Specially, the final state of the two-qubit, which follows the Schrödinger evolution with control field \(h_x(t)\), is denoted as \(| \psi _f (T) \rangle = a(T) |00\rangle + b(T) |01\rangle + c(T) |10\rangle + d(T) |11\rangle\). Thus the concurrence of final state is \(C(T)= 2|a(T)d(T)-b(T)c(T)|\).

For quantum state preparation problem (entanglement creation problem), we want to find the control field \(h_x(t)\) which maximizes the fidelity \(F(h_x(t),T)\) (\(C((h_x(t),T)\)) for given T. We refer to such \(h_x(t)\) as the optimal control for T. Particularly, for quantum state preparation problem, we wish to estimate the quantum speed limit \(T_{\textrm{QSL}}\) with which the target state is obtained with unit fidelity \(F=1\). For entanglement creation problem, we want to calculate the minimal time \(\tau _{\textrm{min}}\) such that the unit concurrence \(C=1\) is reached. Notice that different from the quantum state preparation problem, the number of two-qubit pure states with unit concurrence is infinite, while there is, in general, only one target state for quantum state preparation problem.

Employing the same scenario in Ref.⁴⁰, we optimize F and C over bang-off control. The bang-off control refers to a finite concatenation of bang controls P and N, and off control 0. P (N) is short for Positive (Negative) where \(h_x(t) = M\) (\(h_x(t) = -M\)) and 0 is \(h_x(t) = 0\). The control field is represented by the type—a sequence of P, N and 0—and vector of durations \({\textbf{t}}=[t_1,t_2,...]\). For example, the control field \(P_{t_1} 0_{t_2} N_{t_3}\) is defined in the following

$$\begin{aligned} h_x(t)= \Bigg \{ \begin{matrix} M&{} 0 \;\;\le t< t_1 \\ 0 &{} \;\; t_1\le t < t_1+t_2 \\ -M &{} \;\; t_1+t_2\le t \le t_1+t_2+t_3, \\ \end{matrix} \end{aligned}$$

(4)

## PROVIDED DATA
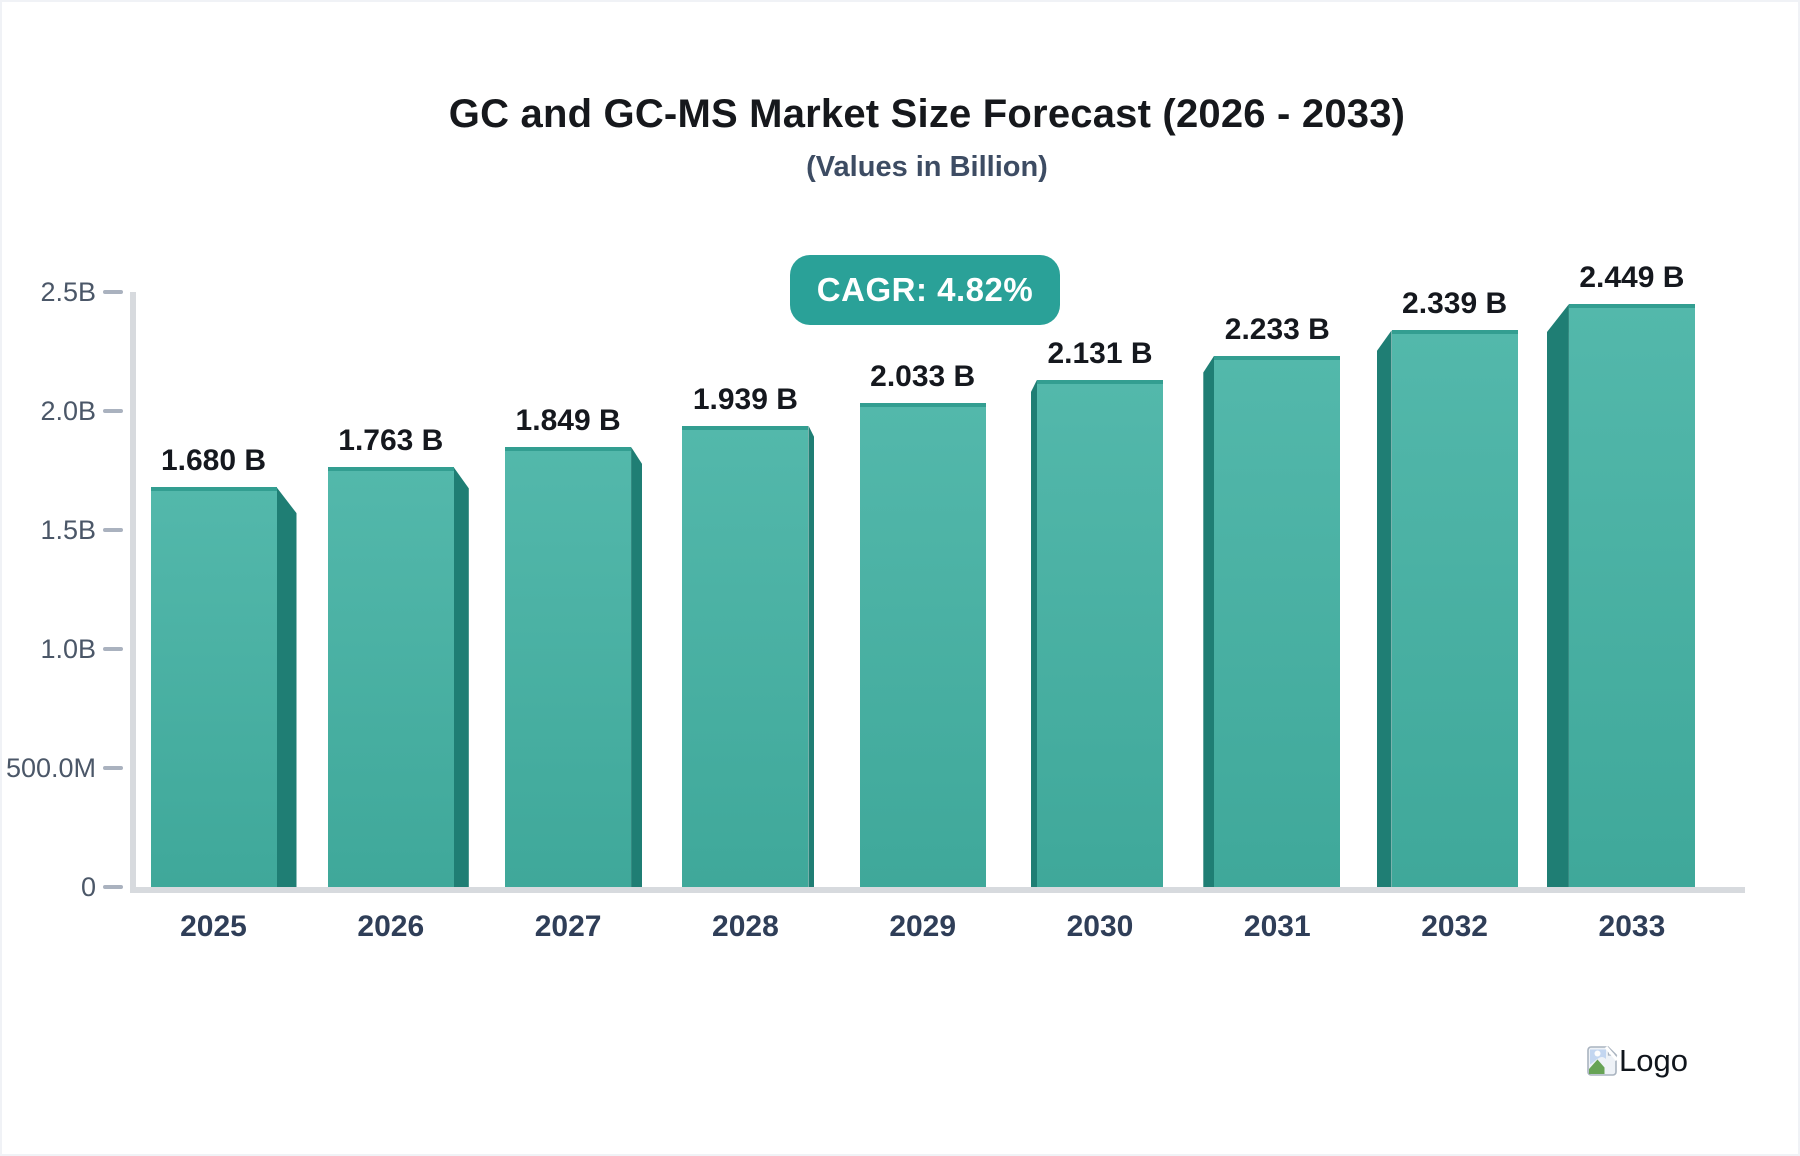 The image size is (1800, 1156). I want to click on x-axis-label-2029: 2029, so click(923, 926).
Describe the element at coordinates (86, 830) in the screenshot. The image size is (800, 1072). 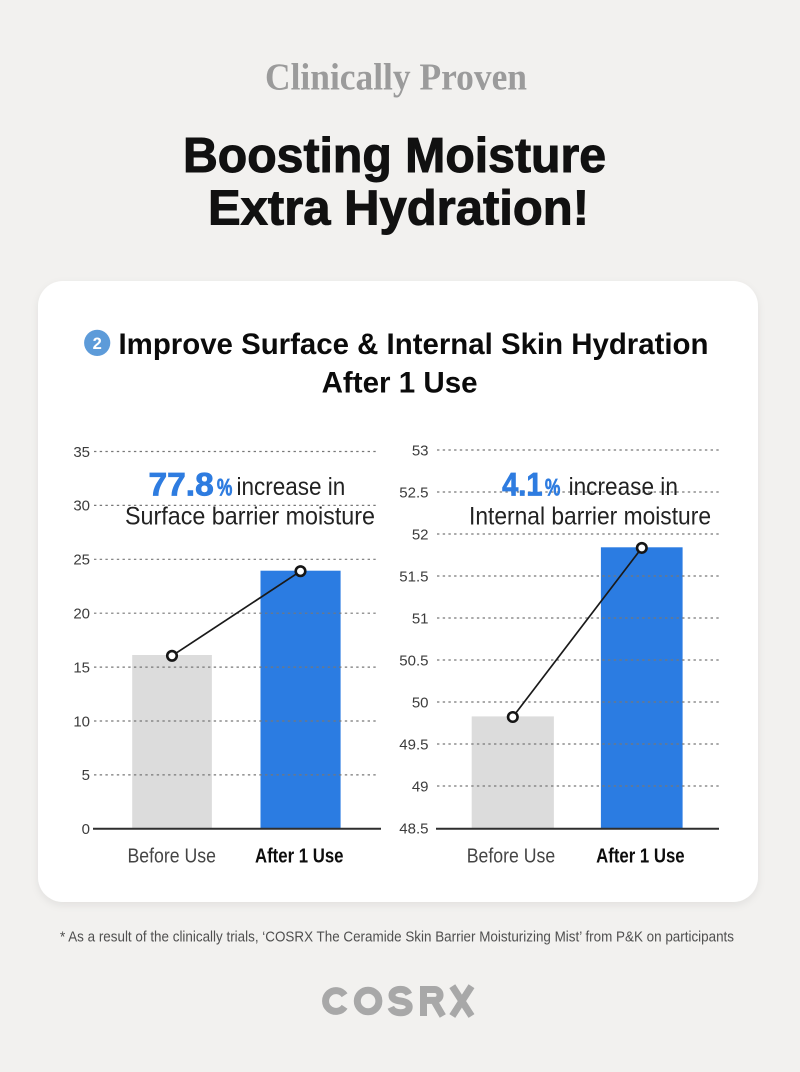
I see `svg-text: 0` at that location.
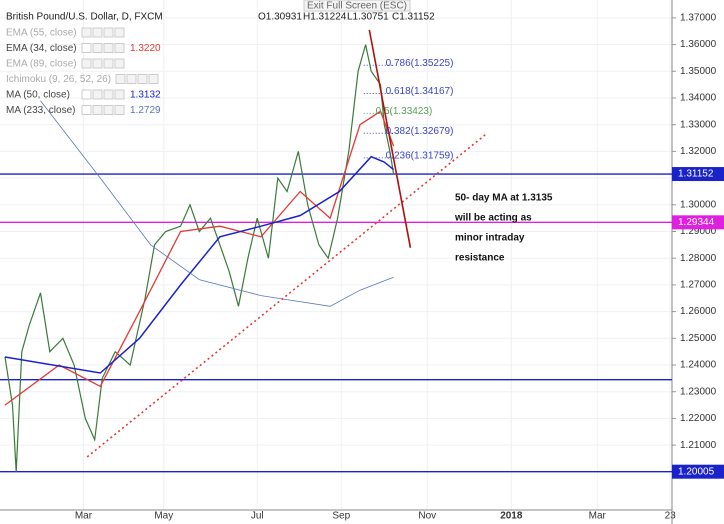 Image resolution: width=724 pixels, height=524 pixels. I want to click on y-tick-label: 1.21000, so click(698, 446).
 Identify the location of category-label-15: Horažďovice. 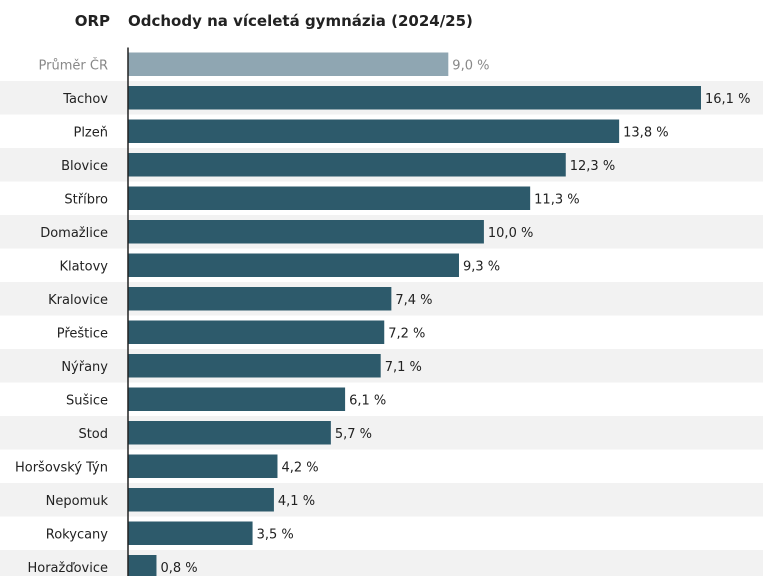
(68, 568).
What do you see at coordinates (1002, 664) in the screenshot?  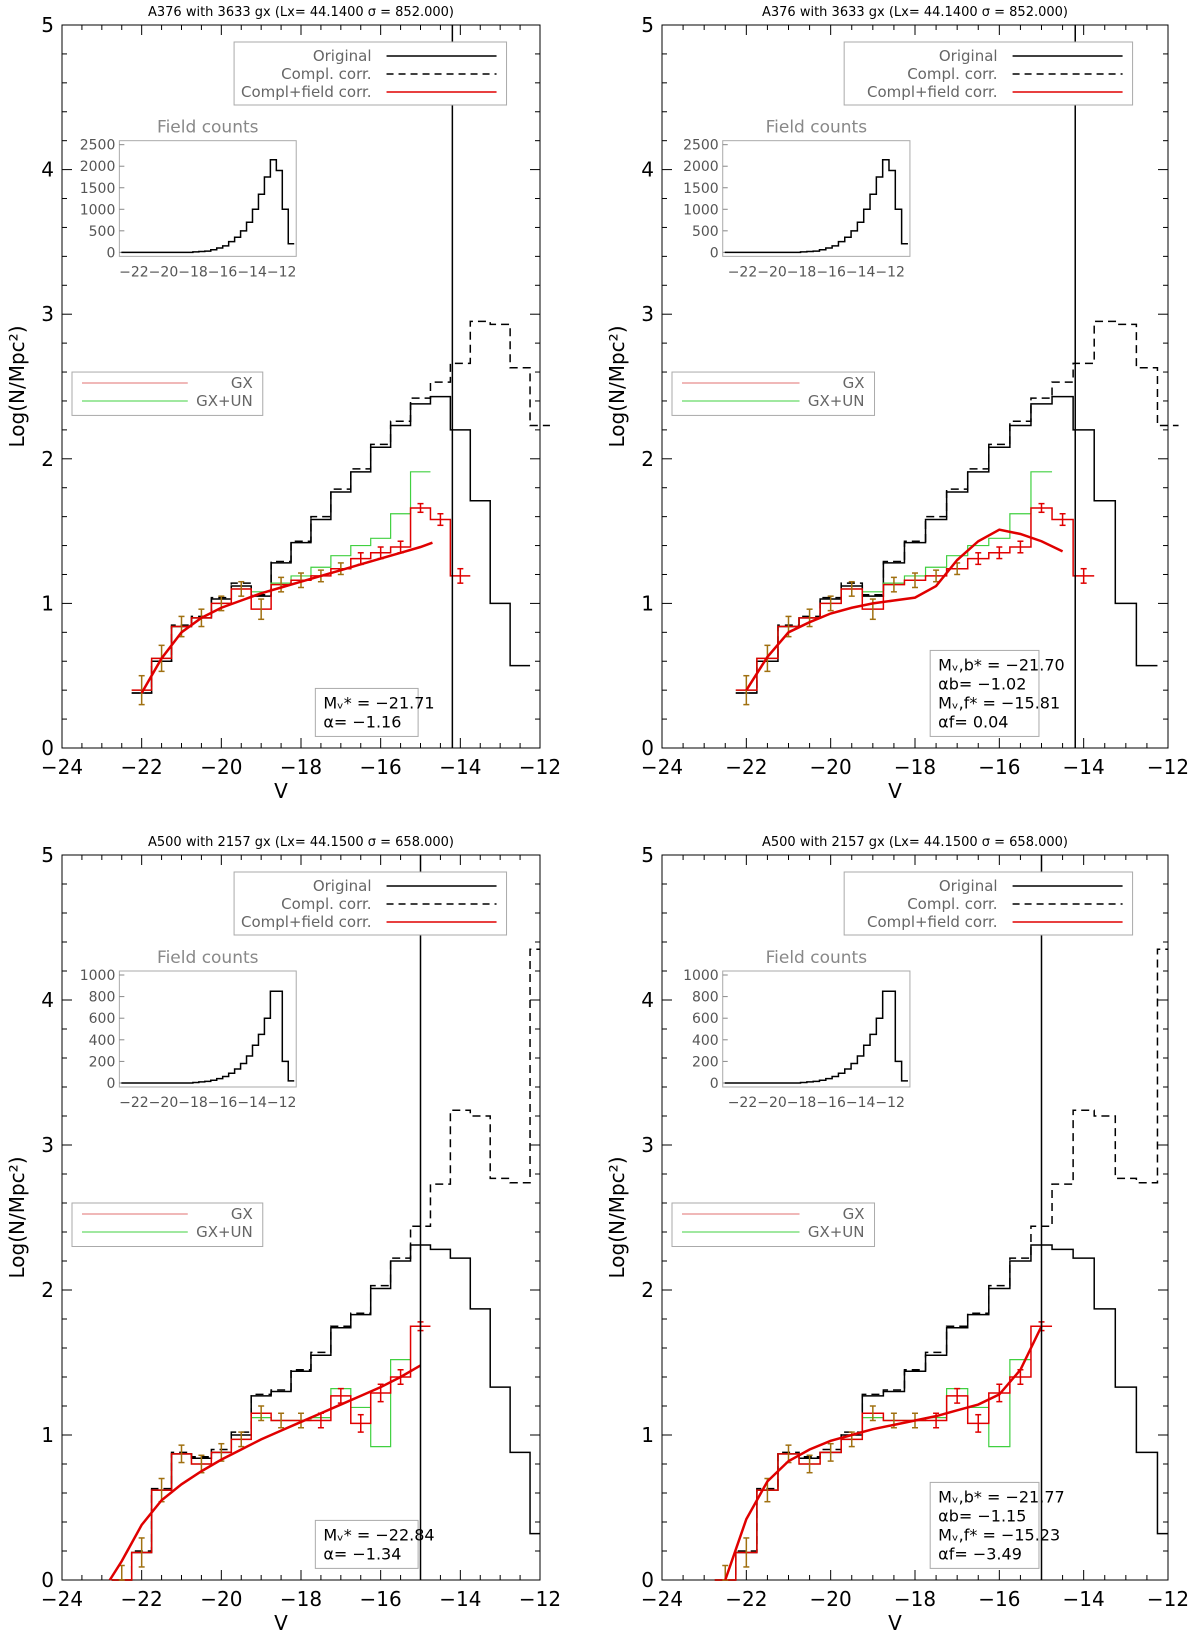 I see `fit-param: Mᵥ,b* = −21.70` at bounding box center [1002, 664].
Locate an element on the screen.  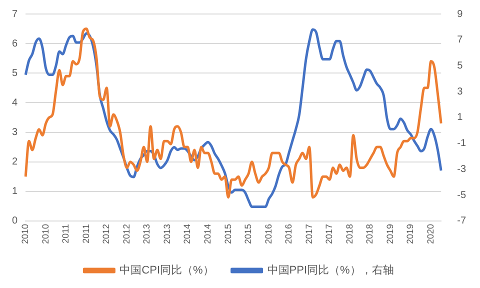
y2-tick-label: -3 is located at coordinates (462, 170).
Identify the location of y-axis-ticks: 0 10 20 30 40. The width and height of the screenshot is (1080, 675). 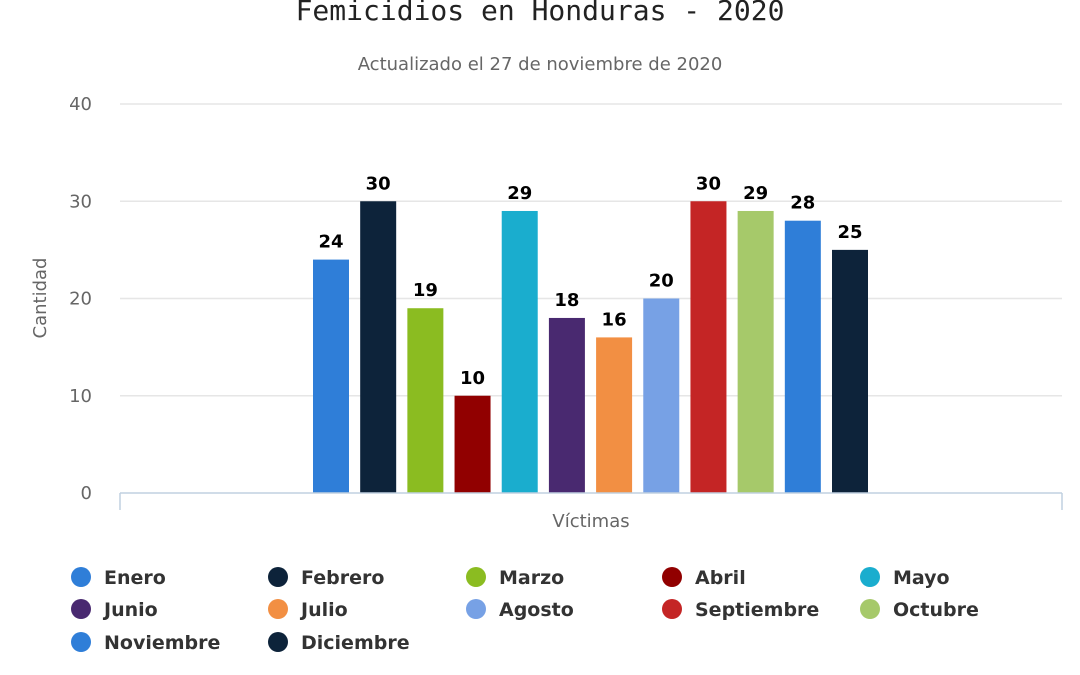
(80, 299).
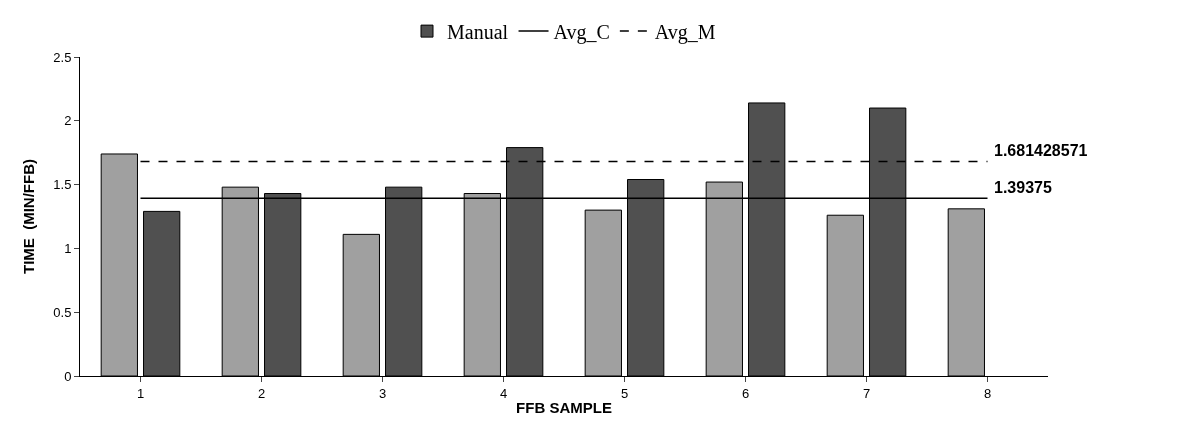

## EXERCISE SET
a: Echo the passage on quantum control from "Specially, the final" to "is \(C(T)= 2|a(T)d(T)-b(T)c(T)|\).", including both of these.
b: Render the following sentence from the passage on quantum control into Spanish: "Notice that different from the quantum state preparation problem, the number of two-qubit pure states with unit concurrence is infinite, while there is, in general, only one target state for quantum state preparation problem."
Rely solely on the passage on quantum control, drawing on nothing beyond it.

## SOLUTIONS TO THE EXERCISE
a:
Specially, the final state of the two-qubit, which follows the Schrödinger evolution with control field \(h_x(t)\), is denoted as \(| \psi _f (T) \rangle = a(T) |00\rangle + b(T) |01\rangle + c(T) |10\rangle + d(T) |11\rangle\). Thus the concurrence of final state is \(C(T)= 2|a(T)d(T)-b(T)c(T)|\).

b: Obsérvese que, a diferencia del problema de preparación de estados cuánticos, el número de estados puros de dos qubits con concurrencia unitaria es infinito, mientras que, en general, solo hay un estado objetivo para el problema de preparación de estados cuánticos.